2018 IACMR Conference in Wuhan
I am pleased to share that 12 or more MOR Editors (Deputy Editors and Senior Editors) and as many as 10 AMR Editors will participate at the conference. On June 13 the AMR-MOR team will participate in a pre-conference Paper Development Workshop that Professor Jay Barney, Editor in Chief of Academy Management Review (AMR), and I have organized. The focus of the PDW is on theory development and preapproval. See details below.
On June 15 and 16, MOR Editors will also offer Breakfast Cafes on specific topics. This is a new initiative. The conference program will list the specific topics along with the name of the designated MOR Editor leading the discussion.
In addition, during the conference days there will be opportunities for authors to meet one-on-one with MOR Editors to discuss specific research ideas or draft papers. Further details will be available in the conference program.
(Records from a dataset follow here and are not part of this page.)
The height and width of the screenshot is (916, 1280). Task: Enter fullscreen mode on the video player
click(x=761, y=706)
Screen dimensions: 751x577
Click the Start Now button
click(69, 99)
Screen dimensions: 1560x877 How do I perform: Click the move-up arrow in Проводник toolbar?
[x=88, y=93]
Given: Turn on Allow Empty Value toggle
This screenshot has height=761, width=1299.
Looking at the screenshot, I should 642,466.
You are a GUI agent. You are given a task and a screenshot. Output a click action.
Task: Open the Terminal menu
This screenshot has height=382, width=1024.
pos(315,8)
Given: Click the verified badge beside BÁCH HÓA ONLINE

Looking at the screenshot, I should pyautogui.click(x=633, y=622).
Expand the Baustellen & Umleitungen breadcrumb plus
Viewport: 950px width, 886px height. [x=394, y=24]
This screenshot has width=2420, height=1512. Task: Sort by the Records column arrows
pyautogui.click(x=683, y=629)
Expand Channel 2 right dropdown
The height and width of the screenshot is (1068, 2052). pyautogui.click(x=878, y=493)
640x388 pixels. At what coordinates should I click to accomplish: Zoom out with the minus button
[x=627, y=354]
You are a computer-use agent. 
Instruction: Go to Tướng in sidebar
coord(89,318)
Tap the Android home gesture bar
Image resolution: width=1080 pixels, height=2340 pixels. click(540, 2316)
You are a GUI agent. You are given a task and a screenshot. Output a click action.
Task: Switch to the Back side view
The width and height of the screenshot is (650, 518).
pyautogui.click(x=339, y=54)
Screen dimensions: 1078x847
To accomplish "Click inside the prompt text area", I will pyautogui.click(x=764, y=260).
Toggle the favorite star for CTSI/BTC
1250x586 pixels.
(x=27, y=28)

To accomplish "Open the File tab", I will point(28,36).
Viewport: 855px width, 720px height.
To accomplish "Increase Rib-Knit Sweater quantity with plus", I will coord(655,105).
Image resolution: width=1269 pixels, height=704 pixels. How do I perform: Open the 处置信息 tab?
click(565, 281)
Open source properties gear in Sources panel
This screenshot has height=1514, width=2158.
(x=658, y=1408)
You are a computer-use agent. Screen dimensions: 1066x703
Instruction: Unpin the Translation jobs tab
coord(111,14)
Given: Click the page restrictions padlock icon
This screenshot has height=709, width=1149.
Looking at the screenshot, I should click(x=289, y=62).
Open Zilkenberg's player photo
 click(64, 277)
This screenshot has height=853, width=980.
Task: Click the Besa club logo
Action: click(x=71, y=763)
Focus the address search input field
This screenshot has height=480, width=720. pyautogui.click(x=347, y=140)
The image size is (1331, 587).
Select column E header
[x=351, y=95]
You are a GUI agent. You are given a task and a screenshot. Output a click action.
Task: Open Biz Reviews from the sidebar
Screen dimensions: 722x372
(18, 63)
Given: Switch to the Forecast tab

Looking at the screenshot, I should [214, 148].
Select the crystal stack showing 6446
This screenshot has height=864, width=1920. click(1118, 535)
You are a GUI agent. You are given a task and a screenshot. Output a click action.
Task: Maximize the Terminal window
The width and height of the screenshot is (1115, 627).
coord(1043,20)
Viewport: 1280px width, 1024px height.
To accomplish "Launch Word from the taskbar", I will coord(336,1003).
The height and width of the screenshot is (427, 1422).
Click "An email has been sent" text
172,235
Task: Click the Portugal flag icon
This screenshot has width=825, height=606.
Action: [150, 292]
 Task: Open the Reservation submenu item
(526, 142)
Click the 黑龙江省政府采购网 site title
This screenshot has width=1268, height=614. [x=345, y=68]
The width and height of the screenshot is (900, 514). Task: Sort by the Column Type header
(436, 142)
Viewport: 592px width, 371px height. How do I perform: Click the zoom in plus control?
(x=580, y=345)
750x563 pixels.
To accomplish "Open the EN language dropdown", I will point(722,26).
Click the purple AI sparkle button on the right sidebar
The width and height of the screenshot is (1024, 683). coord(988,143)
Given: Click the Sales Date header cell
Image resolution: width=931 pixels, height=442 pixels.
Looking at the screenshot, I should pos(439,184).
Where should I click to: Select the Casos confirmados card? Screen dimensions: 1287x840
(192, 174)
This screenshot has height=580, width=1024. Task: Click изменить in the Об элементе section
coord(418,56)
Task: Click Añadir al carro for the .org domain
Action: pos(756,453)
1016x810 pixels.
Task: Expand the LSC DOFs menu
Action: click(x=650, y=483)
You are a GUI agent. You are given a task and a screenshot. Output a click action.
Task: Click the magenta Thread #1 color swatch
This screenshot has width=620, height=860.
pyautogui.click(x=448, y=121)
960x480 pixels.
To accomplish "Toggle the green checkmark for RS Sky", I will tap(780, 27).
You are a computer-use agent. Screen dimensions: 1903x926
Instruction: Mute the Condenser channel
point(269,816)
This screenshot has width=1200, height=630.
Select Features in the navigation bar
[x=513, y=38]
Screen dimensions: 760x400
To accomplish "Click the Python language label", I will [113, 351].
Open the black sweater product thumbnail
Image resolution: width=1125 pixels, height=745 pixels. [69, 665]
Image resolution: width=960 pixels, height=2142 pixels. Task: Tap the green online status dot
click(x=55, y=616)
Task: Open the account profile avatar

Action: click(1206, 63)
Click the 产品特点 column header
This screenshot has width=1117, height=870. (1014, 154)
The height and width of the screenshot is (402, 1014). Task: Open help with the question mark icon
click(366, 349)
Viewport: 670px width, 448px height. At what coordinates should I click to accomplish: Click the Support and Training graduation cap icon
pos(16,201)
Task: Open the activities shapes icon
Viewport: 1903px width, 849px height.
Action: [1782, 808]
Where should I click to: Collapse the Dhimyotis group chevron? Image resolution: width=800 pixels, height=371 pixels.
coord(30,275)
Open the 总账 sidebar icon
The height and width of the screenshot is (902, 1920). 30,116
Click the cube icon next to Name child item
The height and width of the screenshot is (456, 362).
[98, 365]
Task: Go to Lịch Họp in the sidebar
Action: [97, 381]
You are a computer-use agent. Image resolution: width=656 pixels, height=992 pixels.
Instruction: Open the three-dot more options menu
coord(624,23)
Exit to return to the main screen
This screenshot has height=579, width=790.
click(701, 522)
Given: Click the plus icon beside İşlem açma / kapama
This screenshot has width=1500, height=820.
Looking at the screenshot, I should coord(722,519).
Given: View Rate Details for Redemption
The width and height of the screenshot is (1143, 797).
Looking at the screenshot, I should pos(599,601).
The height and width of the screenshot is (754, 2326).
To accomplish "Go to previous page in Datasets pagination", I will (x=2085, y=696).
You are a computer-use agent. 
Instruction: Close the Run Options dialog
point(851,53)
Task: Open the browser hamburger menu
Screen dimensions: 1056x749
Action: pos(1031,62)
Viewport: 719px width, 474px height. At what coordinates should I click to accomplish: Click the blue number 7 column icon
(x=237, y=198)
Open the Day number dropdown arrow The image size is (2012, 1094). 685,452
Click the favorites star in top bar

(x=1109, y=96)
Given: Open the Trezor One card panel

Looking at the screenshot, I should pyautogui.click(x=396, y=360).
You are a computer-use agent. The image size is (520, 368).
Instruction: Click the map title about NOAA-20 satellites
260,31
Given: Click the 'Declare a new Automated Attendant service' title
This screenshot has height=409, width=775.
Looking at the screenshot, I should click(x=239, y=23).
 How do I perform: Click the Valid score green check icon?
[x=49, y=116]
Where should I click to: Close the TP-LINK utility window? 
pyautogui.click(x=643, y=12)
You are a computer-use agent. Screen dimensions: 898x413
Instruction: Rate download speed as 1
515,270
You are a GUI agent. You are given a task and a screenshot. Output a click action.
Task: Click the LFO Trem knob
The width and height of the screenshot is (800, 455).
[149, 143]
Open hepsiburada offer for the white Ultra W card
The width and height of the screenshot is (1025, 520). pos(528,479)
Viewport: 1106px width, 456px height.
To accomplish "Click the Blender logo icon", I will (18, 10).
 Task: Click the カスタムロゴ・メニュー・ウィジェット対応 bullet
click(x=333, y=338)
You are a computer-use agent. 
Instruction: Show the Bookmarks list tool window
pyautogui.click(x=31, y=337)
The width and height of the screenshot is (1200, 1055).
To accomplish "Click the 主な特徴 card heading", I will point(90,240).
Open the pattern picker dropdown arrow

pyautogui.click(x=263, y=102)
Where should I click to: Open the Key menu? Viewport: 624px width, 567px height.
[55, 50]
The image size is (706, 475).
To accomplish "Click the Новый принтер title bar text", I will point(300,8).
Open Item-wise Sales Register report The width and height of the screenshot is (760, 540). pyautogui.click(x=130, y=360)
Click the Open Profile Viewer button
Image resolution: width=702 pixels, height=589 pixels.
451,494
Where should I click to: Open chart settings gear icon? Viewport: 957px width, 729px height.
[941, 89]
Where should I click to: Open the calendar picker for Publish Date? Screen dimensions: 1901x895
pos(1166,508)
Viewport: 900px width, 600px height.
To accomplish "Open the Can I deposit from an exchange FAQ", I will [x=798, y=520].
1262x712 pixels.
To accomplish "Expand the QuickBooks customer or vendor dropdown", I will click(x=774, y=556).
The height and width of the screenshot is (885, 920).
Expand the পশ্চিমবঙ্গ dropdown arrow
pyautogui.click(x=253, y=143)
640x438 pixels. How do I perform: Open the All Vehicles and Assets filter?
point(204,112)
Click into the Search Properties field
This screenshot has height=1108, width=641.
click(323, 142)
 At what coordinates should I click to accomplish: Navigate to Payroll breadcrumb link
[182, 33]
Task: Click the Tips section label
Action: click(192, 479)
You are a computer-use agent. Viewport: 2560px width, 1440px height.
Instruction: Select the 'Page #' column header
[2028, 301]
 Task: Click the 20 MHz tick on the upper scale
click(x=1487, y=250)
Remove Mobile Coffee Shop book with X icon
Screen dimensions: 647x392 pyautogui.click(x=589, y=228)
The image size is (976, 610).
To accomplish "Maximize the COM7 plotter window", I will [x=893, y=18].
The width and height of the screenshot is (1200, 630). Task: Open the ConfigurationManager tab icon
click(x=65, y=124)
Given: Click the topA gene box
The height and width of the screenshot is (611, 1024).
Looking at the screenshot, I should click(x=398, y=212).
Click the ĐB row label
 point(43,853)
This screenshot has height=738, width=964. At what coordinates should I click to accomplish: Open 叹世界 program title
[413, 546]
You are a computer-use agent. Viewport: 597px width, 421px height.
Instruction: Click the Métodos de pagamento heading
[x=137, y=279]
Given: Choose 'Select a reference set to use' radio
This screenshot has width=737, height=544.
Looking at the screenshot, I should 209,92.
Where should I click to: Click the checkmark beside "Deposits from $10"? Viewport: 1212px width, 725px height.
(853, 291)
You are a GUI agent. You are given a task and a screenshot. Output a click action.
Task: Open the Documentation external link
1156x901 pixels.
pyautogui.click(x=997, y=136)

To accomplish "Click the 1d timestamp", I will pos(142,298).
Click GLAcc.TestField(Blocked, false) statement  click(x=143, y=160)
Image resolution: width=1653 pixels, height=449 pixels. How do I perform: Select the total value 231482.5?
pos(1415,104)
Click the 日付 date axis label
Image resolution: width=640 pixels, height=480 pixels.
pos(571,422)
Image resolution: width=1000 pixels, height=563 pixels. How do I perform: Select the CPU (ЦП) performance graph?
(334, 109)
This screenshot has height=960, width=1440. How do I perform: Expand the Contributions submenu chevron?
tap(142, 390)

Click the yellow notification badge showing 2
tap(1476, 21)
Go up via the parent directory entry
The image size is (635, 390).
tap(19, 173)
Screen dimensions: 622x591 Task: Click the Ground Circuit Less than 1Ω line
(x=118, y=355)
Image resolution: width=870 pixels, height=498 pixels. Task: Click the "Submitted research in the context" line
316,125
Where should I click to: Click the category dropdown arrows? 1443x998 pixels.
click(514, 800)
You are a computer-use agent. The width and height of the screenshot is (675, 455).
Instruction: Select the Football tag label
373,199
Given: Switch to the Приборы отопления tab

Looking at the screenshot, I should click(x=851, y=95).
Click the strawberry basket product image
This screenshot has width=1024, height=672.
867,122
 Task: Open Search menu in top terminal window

AMR–MOR Paper Development Workshop (June 13th 13:00–16:30).
The program:
13:00–14:00: Panel of AMR and MOR Editors. This session is open to all registered conference participants. Location will be listed in conference program
14:00–16:30: Mentoring sessions with teams of AMR and MOR Editors.
Interested authors are asked to submit drafts of papers (theoretical/ conceptual, qualitative as well as inductive and deductive). To be selected, authors should articulate what theoretical debates the research the paper addresses and how the outcome of the research will advance theory or society. Theoretical significance, knowledge impact, and thoroughness and rigor of the research plan are the major selection criteria for the mentoring session. Selected papers should not include any data analyses, but papers should discuss ideas for potential data sources and the empirical approach that the research might follow. In the best of cases authors may be invited to submit the paper to MOR for preapproval or invited to submit paper to AMR.
Deadline for submitting papers is April 13, 2018. Invitations to mentoring sessions will be issued by May 18, 2018. Please submit papers to Ms. Stefanie McAdoo at Stefanie.mcadoo@duke.edu. Subject line should read AMR.MOR.PDW
New MOR Initiatives
1. MOR Preapproval Custom Paper Development Workshops
Much progress was made this past year with the preregistration and preapproval initiative introduced in volume 13. Authors who made their research instruments, protocols, and datasets available for replication studies (Li & Cui, forthcoming; Zhang & Wei, 2017) were formally acknowledged. However, theory development and venturing to study breakthrough research questions represent perhaps the greatest challenge faced by authors submitting papers to MOR.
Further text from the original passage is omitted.